■ **Instructions for the task**
Count the lines in the entries below that contain the string "arrow", treating uppercase and lowercase as different. Reply with the number only.

■ **Items**
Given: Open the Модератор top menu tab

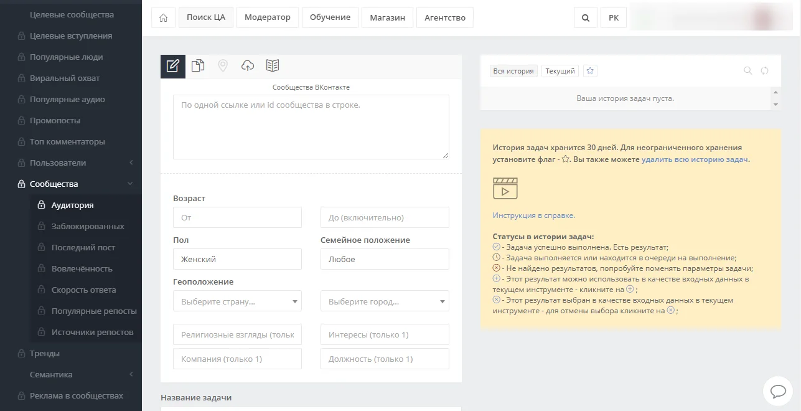Looking at the screenshot, I should (268, 17).
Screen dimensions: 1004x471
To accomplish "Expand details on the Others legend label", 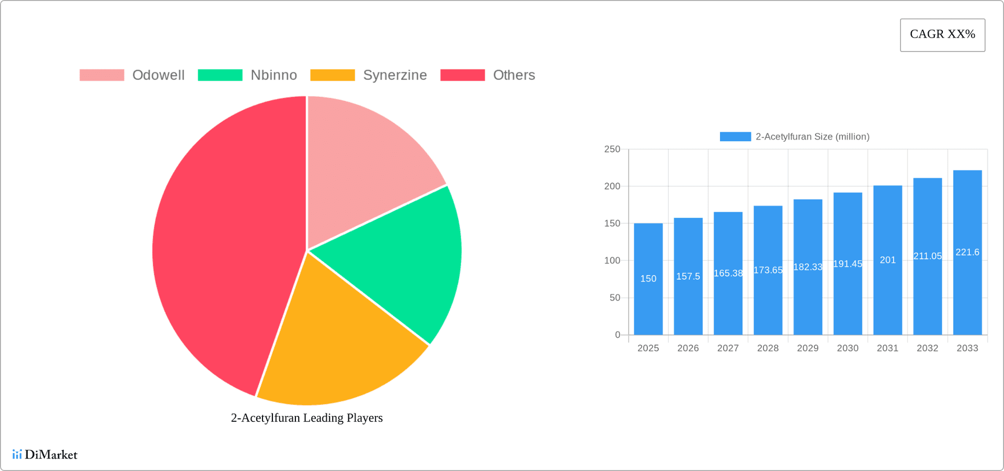I will pos(514,75).
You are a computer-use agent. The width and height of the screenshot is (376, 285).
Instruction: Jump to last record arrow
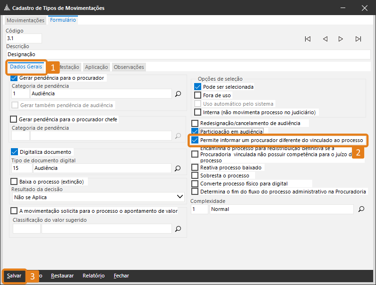[359, 39]
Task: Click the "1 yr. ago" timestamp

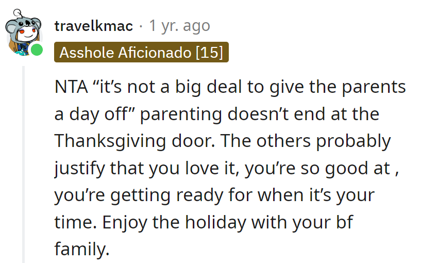Action: (x=179, y=26)
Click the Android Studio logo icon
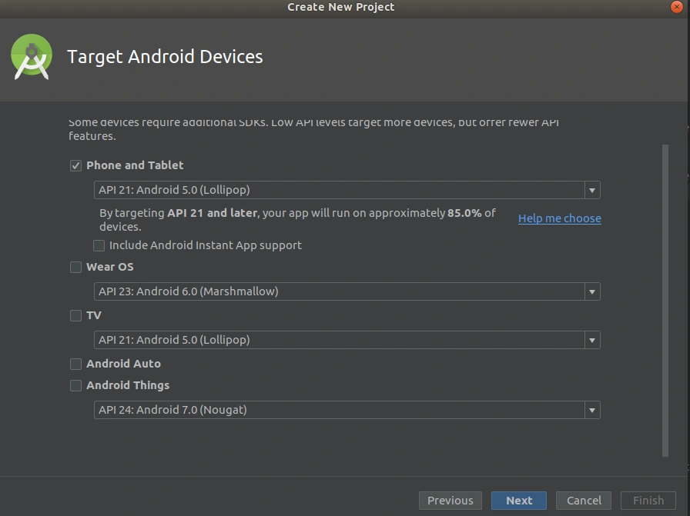Viewport: 690px width, 516px height. [x=32, y=57]
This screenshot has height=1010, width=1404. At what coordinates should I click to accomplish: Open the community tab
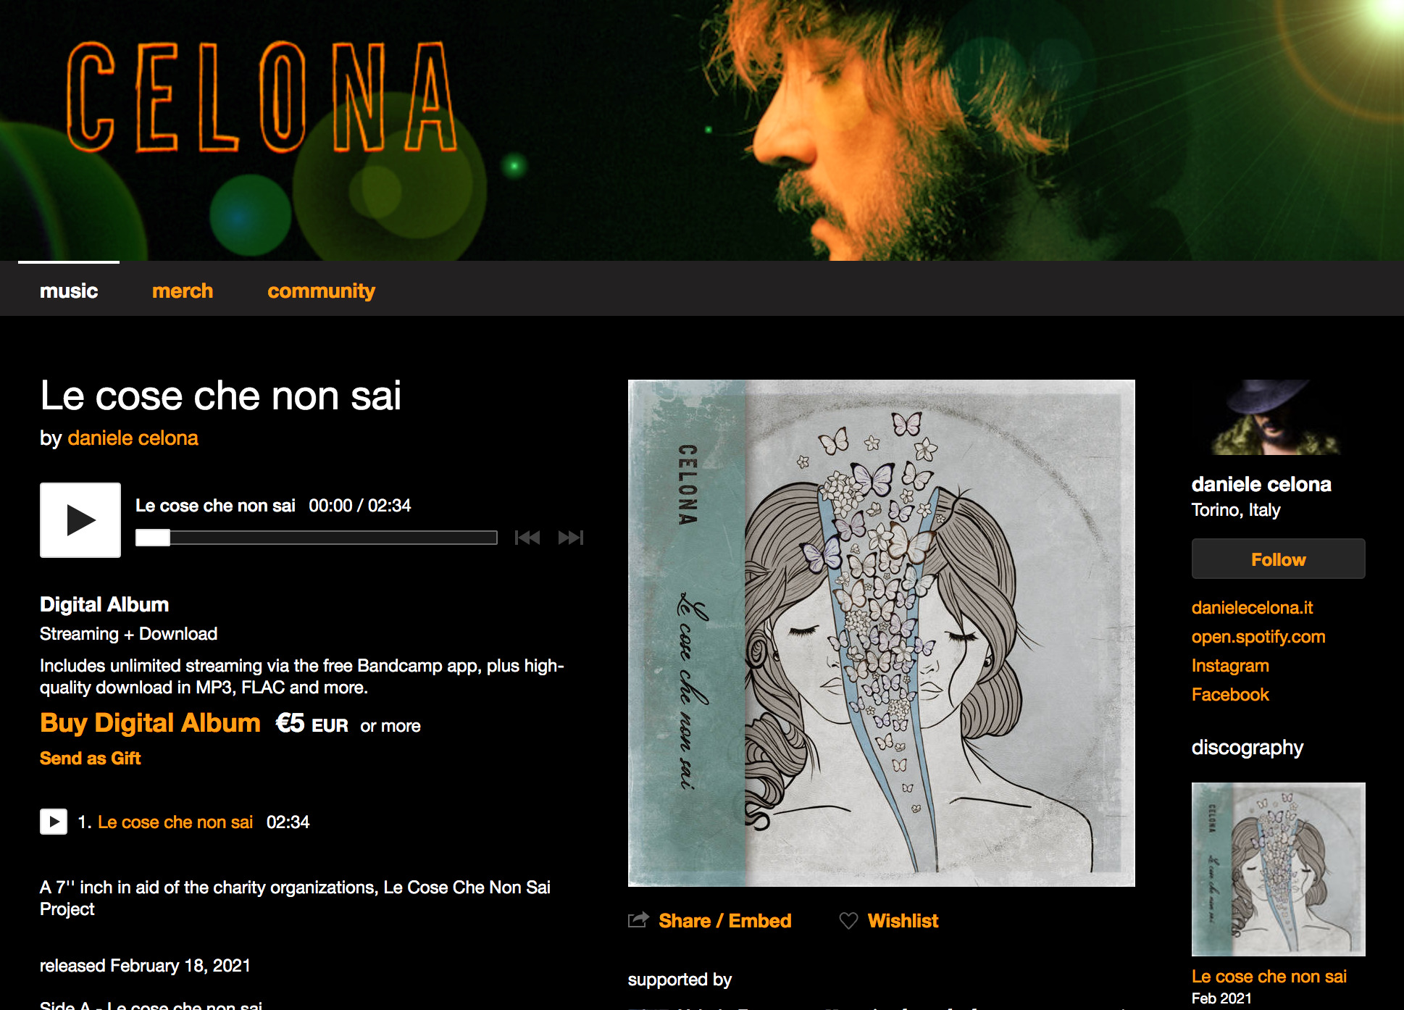(x=321, y=291)
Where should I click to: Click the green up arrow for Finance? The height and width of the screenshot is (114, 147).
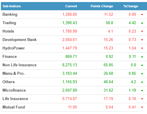[142, 57]
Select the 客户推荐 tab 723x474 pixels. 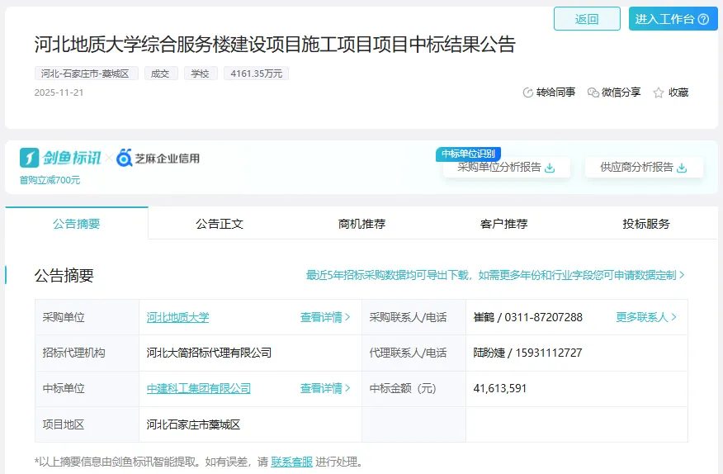(x=503, y=224)
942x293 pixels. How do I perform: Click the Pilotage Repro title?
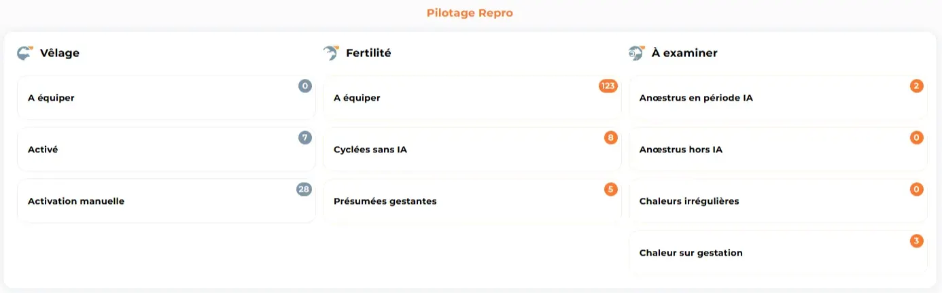coord(470,12)

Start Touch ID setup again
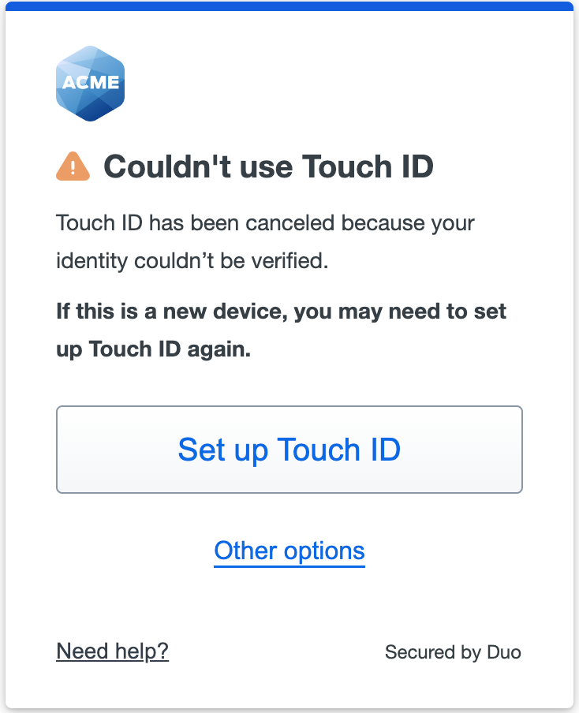click(x=290, y=450)
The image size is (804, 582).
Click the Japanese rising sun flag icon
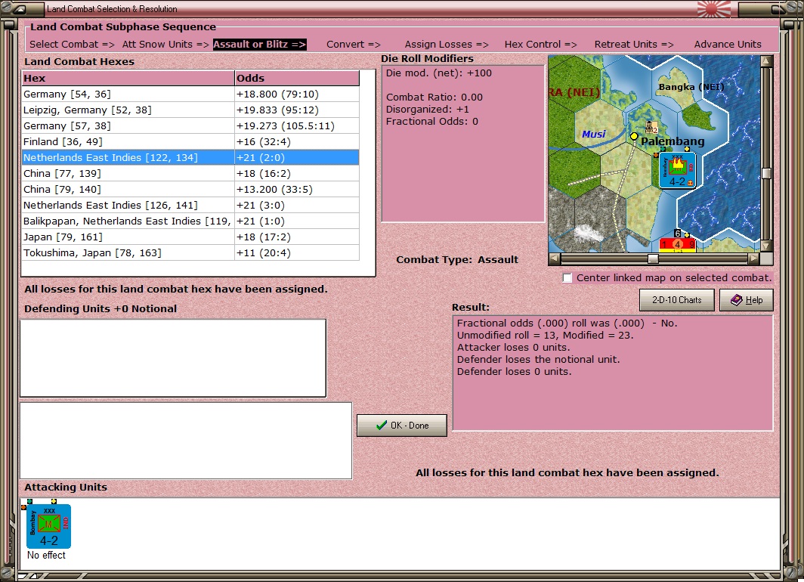pos(714,9)
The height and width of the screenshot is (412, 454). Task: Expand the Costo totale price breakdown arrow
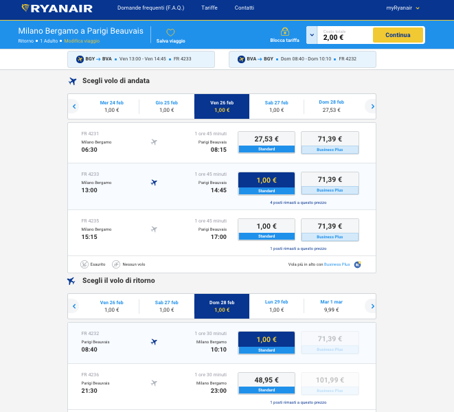point(312,35)
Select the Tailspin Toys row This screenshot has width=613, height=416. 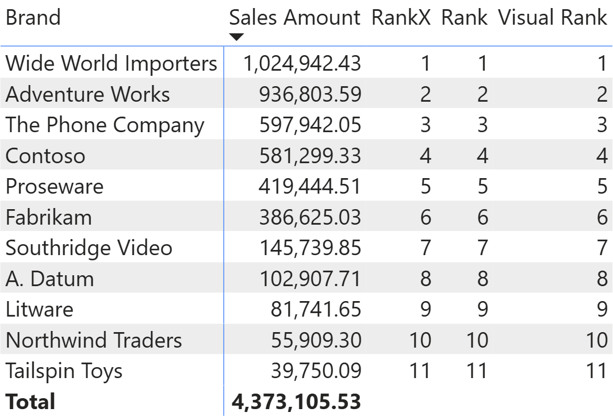(x=64, y=371)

■ **Correct result**
3